This sounds like a fairly normal issue. Analog sticks are notoriously imprecise, and develop a drift over their lifetimes. (If you've ever had such a well-used gamepad that when you boot up some games, your character has a bit of a lean to one side or even moves slightly when the stick is "idle", that's this effect).
Games typically compensate for this by processing the raw stick value to apply what's called a "deadzone" — a cutoff value below which small drifts are considered zero. The same can be applied at the high end, to ensure the distance from the center caps out at exactly one in every direction, rather than having a bias in some direction.

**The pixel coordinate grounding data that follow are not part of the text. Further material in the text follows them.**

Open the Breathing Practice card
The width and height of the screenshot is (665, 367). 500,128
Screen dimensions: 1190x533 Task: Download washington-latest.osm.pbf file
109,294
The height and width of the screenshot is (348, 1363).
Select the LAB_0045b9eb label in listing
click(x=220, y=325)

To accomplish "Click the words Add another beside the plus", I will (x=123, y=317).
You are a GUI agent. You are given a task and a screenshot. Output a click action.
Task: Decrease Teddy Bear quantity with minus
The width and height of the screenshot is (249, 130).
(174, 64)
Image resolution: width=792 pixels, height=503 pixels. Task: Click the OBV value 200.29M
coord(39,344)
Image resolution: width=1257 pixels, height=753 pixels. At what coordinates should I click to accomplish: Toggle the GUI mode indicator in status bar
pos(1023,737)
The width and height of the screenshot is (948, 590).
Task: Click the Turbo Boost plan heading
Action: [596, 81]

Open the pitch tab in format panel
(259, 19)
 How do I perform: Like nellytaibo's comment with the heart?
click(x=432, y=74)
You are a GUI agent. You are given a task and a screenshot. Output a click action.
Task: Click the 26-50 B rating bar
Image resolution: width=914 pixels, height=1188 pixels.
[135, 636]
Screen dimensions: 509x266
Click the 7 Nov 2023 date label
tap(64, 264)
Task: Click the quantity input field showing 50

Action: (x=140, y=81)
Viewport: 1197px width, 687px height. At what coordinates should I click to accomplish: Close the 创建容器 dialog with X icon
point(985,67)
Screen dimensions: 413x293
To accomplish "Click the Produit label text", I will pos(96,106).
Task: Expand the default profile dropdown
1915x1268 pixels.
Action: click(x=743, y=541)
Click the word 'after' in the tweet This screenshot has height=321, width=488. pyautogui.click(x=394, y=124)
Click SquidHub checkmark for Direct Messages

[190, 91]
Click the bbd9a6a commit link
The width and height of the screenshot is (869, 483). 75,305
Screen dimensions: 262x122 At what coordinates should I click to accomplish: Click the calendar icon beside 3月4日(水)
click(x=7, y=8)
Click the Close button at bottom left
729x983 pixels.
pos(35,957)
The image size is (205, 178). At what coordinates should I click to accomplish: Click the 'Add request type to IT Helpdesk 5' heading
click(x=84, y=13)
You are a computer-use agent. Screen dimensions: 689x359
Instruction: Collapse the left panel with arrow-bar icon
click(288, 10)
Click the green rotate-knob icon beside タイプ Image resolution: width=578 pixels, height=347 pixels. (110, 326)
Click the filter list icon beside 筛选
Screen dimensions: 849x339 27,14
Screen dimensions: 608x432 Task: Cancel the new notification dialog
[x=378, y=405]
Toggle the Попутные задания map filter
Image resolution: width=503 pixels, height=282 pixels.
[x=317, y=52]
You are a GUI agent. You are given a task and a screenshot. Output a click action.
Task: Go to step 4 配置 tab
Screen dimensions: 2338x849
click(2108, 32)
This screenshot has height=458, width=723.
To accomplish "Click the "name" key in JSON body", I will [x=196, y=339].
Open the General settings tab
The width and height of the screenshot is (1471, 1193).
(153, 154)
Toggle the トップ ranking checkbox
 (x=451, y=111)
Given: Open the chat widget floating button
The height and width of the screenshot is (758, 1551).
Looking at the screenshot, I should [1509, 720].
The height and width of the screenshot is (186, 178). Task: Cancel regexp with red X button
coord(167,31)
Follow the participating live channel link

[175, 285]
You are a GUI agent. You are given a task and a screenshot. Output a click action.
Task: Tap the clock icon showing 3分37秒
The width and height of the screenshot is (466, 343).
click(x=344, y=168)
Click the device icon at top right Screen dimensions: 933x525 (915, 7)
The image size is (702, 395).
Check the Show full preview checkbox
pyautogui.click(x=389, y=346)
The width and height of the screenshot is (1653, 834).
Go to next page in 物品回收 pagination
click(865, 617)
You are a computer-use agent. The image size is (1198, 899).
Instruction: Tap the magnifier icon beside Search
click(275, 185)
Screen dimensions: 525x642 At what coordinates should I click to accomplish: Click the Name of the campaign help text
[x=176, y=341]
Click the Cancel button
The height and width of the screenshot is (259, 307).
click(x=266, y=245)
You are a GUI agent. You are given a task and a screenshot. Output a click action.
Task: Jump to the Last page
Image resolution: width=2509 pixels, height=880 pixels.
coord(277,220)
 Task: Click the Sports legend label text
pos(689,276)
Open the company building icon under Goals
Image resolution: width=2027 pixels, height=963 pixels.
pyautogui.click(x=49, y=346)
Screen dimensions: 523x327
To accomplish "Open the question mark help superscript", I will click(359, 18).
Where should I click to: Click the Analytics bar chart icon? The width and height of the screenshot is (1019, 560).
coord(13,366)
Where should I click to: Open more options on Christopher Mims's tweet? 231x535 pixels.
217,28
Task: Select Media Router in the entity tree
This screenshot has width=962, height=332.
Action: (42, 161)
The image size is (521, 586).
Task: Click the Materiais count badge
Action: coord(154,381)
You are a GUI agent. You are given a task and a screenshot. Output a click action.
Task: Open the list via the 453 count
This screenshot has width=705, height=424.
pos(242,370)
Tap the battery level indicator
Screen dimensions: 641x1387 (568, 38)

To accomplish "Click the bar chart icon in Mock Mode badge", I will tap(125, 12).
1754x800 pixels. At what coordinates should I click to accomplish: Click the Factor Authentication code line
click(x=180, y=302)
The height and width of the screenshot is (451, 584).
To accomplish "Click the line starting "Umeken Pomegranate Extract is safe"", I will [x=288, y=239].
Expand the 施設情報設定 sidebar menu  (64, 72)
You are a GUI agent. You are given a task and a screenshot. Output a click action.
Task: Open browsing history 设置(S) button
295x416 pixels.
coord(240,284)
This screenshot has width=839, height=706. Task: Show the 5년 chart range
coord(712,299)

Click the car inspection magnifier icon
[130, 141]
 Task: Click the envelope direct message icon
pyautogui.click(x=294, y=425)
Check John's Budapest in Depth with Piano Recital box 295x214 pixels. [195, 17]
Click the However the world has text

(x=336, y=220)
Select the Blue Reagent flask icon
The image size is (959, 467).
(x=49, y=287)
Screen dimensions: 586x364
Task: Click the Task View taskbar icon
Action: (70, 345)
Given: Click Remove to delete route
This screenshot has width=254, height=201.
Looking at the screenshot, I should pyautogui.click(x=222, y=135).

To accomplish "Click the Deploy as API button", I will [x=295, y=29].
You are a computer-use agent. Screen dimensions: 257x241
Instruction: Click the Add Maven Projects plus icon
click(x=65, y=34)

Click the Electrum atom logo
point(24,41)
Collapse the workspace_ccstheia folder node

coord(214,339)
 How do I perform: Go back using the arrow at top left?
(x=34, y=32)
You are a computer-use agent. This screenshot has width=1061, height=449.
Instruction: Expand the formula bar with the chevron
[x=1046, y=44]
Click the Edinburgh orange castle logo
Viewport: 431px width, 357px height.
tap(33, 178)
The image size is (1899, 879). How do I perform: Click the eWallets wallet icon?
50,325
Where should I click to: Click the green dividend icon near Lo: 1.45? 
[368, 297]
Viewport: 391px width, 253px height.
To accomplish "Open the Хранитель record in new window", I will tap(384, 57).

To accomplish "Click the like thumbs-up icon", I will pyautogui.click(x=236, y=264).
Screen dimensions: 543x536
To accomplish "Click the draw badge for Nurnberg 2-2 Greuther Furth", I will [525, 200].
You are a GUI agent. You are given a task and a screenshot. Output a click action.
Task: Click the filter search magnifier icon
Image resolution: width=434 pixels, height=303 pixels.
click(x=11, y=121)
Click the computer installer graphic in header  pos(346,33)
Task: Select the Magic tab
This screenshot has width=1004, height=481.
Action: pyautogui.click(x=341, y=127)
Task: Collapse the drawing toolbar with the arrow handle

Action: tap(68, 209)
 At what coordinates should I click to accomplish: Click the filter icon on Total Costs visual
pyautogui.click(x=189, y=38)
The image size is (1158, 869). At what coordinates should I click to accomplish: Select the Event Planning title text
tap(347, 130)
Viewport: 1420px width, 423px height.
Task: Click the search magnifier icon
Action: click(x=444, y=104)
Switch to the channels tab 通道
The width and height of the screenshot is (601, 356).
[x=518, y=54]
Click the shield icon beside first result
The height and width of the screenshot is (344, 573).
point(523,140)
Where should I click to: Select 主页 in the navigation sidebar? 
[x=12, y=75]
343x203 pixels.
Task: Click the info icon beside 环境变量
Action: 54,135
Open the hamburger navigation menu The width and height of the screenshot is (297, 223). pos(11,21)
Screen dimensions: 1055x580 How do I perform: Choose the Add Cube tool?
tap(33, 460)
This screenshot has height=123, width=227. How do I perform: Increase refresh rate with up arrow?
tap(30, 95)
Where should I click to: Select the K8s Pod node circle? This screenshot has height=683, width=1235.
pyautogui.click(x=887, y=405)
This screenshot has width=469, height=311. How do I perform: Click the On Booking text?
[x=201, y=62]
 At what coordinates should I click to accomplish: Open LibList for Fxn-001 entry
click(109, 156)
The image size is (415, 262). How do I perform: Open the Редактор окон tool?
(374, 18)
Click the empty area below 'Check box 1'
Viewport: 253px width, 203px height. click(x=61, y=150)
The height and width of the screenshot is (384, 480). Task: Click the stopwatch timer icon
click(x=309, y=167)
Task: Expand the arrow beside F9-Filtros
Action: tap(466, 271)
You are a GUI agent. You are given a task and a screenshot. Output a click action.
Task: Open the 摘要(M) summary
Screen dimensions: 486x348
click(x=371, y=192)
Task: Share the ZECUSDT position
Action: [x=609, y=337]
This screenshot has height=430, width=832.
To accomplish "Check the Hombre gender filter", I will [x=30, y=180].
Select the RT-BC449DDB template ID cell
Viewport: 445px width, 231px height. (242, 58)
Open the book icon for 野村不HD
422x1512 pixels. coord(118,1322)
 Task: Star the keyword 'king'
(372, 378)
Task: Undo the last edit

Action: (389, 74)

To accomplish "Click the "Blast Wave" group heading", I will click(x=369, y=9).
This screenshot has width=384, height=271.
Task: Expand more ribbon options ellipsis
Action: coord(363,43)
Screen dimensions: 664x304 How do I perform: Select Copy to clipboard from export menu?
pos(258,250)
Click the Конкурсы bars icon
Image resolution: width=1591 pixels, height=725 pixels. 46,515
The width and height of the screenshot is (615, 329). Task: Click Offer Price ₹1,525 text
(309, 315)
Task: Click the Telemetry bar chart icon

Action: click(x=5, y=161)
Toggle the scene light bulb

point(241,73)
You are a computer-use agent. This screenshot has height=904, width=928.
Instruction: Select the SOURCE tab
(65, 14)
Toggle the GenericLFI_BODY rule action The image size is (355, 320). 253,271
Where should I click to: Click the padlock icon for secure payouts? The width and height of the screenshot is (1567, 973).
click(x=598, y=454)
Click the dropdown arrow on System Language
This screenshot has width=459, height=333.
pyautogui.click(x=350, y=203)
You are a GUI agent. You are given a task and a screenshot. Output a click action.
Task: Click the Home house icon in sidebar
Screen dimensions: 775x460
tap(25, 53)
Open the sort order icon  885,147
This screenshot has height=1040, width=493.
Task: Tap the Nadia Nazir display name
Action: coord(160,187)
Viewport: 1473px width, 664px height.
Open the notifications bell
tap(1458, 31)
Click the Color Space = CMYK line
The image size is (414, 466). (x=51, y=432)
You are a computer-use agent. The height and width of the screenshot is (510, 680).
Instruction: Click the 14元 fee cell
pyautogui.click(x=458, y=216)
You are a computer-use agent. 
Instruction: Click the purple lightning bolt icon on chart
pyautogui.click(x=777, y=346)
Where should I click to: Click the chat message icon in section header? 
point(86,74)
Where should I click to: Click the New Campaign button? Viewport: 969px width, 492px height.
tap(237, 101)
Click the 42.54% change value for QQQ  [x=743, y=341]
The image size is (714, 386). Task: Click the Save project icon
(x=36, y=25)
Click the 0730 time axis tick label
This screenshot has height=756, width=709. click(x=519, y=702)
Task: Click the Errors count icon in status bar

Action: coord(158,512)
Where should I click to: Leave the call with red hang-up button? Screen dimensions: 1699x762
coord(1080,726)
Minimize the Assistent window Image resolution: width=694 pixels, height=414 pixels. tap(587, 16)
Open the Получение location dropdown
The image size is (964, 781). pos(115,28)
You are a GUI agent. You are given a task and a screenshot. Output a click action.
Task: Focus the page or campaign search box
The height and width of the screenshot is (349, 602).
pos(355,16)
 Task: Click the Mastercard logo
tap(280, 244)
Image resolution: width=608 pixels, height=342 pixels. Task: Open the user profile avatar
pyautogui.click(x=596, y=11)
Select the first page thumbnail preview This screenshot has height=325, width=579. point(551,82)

Searching for "analog deadzone" will let you find different strategies for applying this, such as this previous answer.
The XInput documentation itself calls this out as something to be aware of and gives guidance for how to implement deadzones in your game code:
In order for users to have a consistent gameplay experience, your game must implement dead zone correctly. The dead zone is "movement" values reported by the controller even when the analog thumbsticks are untouched and centered. There is also a dead zone for the 2 analog triggers.
Games that use XInput that do not filter dead zone at all will experience poor gameplay. Please note that some controllers are more sensitive than others, thus the dead zone may vary from unit to unit. It is recommended that you test your games with several Xbox controllers on different systems.
Applications should use "dead zones" on analog inputs (triggers, sticks) to indicate when a movement has been made sufficiently on the stick or trigger to be considered valid.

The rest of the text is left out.